Japanese Dent disease has a wider clinical spectrum than Dent disease in Europe/USA: genetic and clinical studies of 86 unrelated patients with low-molecular-weight proteinuria

Takashi Sekine, Fusako Komoda, Kenichiro Miura, Junko Takita, Mitsunobu Shimadzu, Takeshi Matsuyama, Akira Ashida, Takashi Igarashi
Nephrology, Dialysis, Transplantation 2014, 29 (2): 376-84
Dent disease is an X-linked disorder characterized by low-molecular-weight (LMW) proteinuria, hypercalciuria, nephrocalcinosis, urolithiasis and renal dysfunction. Dent disease is caused by mutations in at least two genes, i.e. CLCN5 and OCRL1, and its genetic background and phenotypes are common among European countries and the USA. However, only few studies on Dent disease in Japan, which was originally called 'low-molecular-weight proteinuric disease', have been reported thus far. In this study, we analysed genetic background and clinical phenotype and laboratory data of 86 unrelated Japanese Dent disease patients. The results demonstrated that the genetic basis of Japanese Dent disease was nearly identical to those of Dent disease in other countries.
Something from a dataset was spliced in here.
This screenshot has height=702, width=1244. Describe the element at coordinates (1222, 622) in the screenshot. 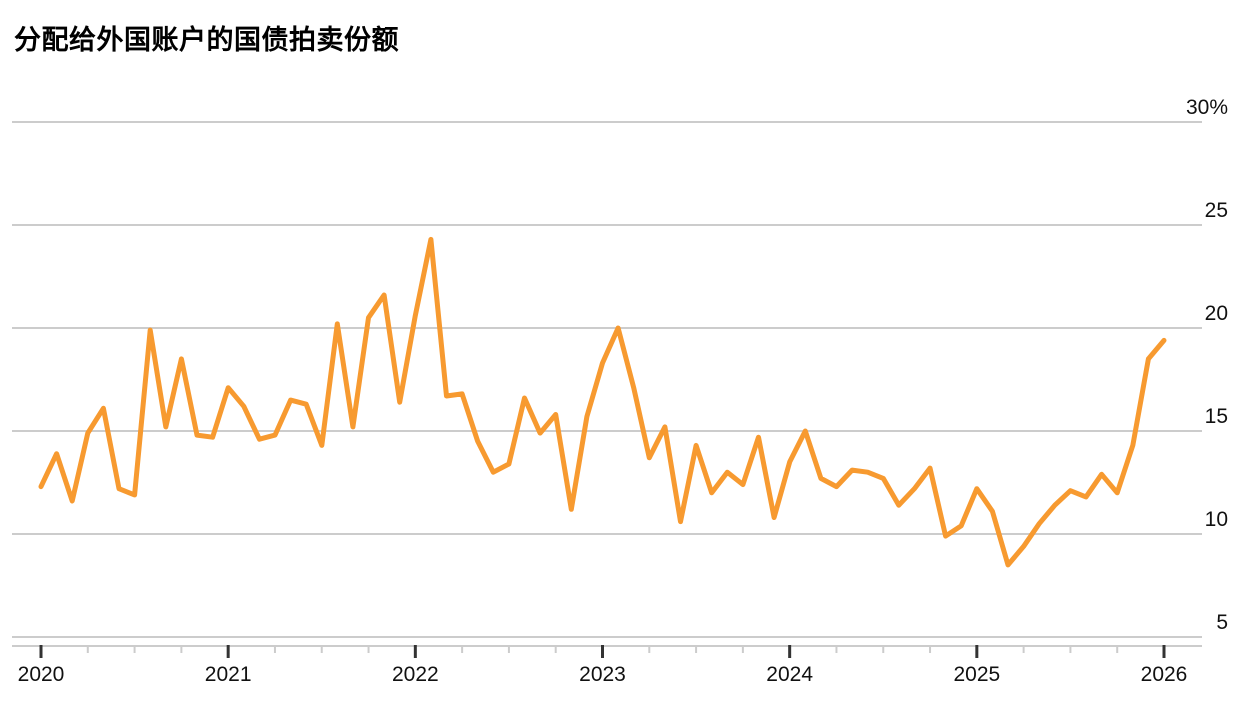

I see `y-axis-label-5: 5` at that location.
Of 86 unrelated Japanese Dent patients, 61 possessed mutations in CLCN5 (Dent-1), of which 27 were novel mutations; 11 showed mutations in OCRL1 (Dent-2), six of which were novel, and the remaining 14 patients showed no mutations in CLCN5 or OCRL1 (Dent-NI). Despite the similarity in genetic background, hypercalciuria was detected in only 51%, rickets in 2% and nephrocalcinosis in 35%. Although the patients were relatively young, six patients (8%) showed apparent renal dysfunction. Japanese Dent disease has a wider clinical spectrum than Dent disease in Europe and the USA.